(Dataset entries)
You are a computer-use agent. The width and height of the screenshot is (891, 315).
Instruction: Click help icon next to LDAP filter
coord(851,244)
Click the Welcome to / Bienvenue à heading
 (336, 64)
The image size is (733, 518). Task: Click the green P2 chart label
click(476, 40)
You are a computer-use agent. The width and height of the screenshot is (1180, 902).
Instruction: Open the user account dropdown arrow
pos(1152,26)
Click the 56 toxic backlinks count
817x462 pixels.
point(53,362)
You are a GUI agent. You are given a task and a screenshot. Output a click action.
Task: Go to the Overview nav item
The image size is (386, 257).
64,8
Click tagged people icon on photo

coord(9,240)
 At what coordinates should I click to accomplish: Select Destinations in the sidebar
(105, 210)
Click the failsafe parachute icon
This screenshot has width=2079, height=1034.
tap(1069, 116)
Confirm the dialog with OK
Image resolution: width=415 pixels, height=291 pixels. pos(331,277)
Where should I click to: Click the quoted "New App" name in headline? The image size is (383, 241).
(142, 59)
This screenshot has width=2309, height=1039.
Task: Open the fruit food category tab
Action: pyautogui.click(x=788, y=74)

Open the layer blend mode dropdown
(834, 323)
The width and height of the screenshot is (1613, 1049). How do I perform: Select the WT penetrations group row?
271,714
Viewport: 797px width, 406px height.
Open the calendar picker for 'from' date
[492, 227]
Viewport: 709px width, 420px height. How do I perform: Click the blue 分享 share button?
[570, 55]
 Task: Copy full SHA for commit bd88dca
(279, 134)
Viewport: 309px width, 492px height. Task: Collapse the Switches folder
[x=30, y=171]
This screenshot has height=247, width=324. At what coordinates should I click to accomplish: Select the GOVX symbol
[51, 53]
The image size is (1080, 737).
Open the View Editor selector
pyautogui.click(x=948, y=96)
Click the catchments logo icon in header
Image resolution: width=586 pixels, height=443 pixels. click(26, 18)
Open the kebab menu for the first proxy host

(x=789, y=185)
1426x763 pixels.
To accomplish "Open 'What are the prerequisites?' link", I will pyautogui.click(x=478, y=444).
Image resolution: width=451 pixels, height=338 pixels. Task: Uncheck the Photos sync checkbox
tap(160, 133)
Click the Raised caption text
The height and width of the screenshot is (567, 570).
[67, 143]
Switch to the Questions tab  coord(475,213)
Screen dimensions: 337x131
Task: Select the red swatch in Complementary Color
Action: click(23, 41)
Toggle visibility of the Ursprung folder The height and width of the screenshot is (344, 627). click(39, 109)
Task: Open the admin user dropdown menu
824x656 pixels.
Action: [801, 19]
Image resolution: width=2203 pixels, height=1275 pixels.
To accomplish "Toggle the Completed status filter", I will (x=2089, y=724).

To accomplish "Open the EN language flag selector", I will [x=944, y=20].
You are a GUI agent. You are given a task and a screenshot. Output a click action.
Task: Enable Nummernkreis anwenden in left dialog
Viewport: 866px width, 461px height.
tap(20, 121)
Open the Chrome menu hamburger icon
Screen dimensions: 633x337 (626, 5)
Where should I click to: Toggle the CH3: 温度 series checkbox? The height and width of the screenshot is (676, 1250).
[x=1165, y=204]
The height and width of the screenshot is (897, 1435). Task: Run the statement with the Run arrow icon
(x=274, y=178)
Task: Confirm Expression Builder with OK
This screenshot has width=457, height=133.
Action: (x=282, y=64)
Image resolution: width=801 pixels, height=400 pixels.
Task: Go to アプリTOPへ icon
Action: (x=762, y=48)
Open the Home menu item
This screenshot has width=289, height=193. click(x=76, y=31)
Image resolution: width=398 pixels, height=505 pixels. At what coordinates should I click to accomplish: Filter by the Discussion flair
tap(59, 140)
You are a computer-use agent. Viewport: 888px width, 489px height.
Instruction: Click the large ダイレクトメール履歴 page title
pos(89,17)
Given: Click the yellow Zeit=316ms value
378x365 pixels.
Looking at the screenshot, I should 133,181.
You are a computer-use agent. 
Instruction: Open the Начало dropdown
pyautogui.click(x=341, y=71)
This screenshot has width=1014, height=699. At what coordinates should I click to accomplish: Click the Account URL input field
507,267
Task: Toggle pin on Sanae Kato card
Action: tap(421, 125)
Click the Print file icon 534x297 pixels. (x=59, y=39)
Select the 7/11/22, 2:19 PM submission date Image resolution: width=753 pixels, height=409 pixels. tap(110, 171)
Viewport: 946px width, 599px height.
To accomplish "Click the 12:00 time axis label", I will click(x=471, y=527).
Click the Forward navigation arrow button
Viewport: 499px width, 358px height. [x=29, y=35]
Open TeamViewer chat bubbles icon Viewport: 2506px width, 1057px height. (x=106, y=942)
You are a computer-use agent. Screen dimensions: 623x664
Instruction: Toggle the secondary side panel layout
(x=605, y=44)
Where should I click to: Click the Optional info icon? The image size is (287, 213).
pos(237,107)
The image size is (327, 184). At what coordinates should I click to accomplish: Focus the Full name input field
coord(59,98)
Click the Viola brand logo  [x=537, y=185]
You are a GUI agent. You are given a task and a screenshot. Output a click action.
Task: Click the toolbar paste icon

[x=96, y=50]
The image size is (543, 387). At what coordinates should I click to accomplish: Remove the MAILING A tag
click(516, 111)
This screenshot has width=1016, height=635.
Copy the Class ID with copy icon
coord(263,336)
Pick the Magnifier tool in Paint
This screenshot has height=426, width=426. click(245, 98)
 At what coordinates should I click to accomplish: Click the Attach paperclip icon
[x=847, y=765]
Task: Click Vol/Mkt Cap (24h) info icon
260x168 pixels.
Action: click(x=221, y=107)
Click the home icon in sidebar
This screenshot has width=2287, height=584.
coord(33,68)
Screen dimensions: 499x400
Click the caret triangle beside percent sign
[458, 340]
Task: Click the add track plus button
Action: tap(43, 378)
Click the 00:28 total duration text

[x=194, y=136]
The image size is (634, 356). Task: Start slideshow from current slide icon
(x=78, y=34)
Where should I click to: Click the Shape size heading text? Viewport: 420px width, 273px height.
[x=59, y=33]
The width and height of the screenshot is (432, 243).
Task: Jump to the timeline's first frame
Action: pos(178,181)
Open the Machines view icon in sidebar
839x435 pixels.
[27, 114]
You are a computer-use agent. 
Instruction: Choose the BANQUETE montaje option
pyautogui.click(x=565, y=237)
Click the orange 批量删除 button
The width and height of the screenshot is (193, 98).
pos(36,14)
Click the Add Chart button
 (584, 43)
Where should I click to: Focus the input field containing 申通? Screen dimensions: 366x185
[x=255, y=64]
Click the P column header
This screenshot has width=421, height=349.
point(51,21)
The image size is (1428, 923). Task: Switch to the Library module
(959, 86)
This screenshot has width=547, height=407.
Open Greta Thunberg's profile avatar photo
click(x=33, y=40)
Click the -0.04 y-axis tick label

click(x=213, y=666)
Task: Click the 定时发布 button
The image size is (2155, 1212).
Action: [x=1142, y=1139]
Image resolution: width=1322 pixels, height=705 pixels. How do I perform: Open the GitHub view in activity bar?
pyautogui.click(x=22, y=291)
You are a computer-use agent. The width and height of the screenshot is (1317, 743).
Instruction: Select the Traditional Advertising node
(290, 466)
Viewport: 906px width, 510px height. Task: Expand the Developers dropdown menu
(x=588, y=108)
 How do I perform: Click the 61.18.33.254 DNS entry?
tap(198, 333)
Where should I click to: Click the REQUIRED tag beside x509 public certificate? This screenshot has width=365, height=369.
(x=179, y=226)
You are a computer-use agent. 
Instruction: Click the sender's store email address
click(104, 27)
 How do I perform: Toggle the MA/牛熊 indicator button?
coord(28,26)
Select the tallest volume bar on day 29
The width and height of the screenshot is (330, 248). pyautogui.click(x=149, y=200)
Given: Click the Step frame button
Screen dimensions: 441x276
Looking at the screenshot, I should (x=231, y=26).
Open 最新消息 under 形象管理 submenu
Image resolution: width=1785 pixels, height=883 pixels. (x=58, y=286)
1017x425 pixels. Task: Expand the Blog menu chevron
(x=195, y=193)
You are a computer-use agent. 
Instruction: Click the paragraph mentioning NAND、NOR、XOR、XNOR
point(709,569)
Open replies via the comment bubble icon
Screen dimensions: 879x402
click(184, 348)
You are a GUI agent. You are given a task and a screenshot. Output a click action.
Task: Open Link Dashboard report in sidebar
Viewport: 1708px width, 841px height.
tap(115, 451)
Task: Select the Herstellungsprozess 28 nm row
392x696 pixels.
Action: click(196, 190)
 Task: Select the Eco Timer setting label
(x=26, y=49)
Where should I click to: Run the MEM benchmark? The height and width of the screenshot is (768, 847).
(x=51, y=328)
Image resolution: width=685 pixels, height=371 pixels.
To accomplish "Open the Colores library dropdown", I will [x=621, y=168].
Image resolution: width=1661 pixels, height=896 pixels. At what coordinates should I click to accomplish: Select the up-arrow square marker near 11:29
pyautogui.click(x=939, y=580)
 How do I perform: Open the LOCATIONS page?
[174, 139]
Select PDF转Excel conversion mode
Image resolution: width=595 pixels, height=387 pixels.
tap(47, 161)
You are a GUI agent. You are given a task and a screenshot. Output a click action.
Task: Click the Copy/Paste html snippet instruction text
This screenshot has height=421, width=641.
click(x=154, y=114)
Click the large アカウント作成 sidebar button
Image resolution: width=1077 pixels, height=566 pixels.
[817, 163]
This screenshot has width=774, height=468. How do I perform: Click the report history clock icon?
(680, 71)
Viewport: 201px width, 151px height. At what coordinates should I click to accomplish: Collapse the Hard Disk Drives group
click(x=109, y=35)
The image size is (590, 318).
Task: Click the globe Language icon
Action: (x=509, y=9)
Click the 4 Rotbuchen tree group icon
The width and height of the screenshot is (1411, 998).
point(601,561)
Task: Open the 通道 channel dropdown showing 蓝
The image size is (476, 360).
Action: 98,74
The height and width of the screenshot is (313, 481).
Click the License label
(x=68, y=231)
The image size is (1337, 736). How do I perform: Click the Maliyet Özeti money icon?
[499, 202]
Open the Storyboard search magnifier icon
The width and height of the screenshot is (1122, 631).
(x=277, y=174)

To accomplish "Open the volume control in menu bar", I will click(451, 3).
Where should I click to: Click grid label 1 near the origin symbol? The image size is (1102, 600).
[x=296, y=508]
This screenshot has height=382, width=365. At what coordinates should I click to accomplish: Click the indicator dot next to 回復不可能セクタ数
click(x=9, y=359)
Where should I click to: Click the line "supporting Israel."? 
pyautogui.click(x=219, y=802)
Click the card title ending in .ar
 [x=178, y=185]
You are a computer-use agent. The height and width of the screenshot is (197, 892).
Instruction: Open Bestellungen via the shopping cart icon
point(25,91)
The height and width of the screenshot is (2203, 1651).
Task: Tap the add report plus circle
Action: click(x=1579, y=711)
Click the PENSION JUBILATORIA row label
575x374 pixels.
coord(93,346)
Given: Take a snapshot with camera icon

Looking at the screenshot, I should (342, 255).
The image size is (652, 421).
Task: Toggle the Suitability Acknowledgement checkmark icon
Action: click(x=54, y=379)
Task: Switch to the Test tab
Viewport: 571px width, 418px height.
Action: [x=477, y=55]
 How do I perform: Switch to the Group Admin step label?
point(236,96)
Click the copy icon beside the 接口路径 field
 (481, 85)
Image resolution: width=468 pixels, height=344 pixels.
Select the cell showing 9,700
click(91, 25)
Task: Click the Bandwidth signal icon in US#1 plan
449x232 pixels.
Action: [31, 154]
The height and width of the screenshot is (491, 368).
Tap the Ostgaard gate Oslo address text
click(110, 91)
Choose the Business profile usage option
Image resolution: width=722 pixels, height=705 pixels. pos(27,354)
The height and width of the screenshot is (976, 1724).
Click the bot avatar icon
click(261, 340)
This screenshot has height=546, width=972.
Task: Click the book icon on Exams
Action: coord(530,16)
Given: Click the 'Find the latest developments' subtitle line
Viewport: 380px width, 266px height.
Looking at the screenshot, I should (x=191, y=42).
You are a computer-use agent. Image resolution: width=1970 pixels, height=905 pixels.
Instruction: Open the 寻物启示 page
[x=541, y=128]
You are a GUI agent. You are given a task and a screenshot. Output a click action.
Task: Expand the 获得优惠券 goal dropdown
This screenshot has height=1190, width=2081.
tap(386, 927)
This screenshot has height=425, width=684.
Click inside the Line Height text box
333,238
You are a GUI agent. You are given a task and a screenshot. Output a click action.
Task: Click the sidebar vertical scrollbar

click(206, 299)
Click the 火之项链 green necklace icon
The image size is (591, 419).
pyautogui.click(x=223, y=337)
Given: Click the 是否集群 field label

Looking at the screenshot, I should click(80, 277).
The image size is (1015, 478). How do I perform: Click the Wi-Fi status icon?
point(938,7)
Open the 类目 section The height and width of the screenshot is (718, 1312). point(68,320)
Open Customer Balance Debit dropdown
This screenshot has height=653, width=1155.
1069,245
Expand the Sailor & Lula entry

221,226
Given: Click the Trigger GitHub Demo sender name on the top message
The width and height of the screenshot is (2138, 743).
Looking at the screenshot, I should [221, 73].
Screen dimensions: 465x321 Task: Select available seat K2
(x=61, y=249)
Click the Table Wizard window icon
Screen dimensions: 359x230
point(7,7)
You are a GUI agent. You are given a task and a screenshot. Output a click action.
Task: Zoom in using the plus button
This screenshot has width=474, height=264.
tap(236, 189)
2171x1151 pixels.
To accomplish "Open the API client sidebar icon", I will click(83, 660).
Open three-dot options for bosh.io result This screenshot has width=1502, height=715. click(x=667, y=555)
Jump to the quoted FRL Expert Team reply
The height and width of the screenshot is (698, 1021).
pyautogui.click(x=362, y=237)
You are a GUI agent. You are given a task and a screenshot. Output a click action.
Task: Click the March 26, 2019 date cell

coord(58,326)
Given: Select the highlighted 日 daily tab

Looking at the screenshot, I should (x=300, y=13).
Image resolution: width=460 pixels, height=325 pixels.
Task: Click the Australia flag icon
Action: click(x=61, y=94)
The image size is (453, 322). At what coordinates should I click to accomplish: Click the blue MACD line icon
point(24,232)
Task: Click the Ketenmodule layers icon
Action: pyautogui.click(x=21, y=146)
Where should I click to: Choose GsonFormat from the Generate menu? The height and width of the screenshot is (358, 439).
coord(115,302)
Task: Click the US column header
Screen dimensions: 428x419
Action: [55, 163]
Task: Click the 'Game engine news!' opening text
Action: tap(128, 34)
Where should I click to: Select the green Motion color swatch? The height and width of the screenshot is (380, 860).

**Given request**
Write out, word for word, the part of the entries that opens with the line containing "The image size is (1015, 478)." and closes with the line containing "Looking at the screenshot, I should [221, 73].", including both of those lines.

**Written solution**
The image size is (1015, 478). How do I perform: Click the Wi-Fi status icon?
point(938,7)
Open the 类目 section The height and width of the screenshot is (718, 1312). point(68,320)
Open Customer Balance Debit dropdown
This screenshot has height=653, width=1155.
1069,245
Expand the Sailor & Lula entry

221,226
Given: Click the Trigger GitHub Demo sender name on the top message
The width and height of the screenshot is (2138, 743).
Looking at the screenshot, I should [221, 73].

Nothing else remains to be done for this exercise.